* **Exercise brief**
Given the material below, output exactly the lines from the line with "Click the word" to the line with "1568x463 pixels.", both ends included, and no other lines.
*** Opening Data supplied ***
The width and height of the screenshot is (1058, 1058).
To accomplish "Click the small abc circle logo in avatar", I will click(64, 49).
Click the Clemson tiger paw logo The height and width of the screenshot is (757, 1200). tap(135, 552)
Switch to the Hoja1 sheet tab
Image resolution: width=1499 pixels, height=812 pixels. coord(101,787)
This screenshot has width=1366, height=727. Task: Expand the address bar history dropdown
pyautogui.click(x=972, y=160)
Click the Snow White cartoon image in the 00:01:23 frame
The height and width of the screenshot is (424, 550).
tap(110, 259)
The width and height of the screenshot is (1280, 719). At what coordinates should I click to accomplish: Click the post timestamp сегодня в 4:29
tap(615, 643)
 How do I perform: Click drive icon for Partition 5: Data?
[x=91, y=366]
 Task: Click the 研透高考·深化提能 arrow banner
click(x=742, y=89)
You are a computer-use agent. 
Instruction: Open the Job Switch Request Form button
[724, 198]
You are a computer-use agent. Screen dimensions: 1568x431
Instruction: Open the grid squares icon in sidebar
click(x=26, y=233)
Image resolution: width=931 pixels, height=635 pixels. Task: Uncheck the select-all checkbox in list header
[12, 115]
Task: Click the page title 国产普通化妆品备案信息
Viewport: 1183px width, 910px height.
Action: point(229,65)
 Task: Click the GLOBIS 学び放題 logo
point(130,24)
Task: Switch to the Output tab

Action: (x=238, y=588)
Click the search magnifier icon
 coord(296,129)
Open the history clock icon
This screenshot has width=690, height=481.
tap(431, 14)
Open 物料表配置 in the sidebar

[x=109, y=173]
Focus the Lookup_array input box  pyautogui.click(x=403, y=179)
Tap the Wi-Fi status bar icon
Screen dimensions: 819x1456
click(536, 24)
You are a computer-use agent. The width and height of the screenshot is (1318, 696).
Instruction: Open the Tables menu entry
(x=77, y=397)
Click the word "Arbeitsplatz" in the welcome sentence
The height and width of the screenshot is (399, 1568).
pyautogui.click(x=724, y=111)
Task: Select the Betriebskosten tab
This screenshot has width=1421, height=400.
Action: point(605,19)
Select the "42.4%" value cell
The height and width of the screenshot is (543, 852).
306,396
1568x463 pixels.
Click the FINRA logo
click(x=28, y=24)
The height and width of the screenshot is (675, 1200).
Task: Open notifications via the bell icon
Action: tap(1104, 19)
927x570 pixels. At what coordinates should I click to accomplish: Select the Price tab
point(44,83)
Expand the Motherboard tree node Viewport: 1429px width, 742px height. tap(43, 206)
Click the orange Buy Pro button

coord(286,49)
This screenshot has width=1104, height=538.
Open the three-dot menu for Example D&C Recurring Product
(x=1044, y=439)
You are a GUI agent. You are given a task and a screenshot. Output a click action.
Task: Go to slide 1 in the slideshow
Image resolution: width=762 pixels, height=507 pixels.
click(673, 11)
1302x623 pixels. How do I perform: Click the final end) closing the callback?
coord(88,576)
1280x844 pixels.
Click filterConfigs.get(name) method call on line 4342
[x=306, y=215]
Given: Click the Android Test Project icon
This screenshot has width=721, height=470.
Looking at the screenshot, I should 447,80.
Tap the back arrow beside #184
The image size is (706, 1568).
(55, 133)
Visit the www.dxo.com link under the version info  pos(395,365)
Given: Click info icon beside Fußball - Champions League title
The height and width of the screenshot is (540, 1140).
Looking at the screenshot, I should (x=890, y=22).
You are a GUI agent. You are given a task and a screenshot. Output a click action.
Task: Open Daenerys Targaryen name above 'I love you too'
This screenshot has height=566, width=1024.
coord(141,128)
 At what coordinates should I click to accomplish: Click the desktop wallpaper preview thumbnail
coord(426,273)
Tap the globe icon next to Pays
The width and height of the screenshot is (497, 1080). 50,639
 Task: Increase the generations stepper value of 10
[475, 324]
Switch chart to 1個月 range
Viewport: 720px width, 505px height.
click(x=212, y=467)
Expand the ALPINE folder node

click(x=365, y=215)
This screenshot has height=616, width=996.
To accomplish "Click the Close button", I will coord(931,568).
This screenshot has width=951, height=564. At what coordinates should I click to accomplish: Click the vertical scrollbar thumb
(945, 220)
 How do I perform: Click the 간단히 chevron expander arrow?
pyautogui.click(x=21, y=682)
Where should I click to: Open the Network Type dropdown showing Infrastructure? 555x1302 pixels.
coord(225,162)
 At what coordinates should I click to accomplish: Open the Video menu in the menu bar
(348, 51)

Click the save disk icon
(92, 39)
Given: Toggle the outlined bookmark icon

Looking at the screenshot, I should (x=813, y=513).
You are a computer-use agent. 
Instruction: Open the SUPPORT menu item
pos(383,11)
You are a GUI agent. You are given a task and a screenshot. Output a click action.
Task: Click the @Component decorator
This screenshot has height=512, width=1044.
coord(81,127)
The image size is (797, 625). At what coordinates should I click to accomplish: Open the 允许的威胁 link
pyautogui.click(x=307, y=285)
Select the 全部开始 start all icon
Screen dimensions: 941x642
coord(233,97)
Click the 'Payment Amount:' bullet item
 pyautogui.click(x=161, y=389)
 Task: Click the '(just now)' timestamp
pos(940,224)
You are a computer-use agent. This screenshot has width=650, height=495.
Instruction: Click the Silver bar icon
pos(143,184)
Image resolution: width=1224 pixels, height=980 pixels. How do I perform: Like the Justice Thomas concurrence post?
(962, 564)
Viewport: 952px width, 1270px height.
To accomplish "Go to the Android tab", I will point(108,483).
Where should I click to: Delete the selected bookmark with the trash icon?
*** Closing Data supplied ***
* **Output of the exercise**
Click the word "Arbeitsplatz" in the welcome sentence
The height and width of the screenshot is (399, 1568).
pyautogui.click(x=724, y=111)
Task: Select the Betriebskosten tab
This screenshot has width=1421, height=400.
Action: point(605,19)
Select the "42.4%" value cell
The height and width of the screenshot is (543, 852).
306,396
1568x463 pixels.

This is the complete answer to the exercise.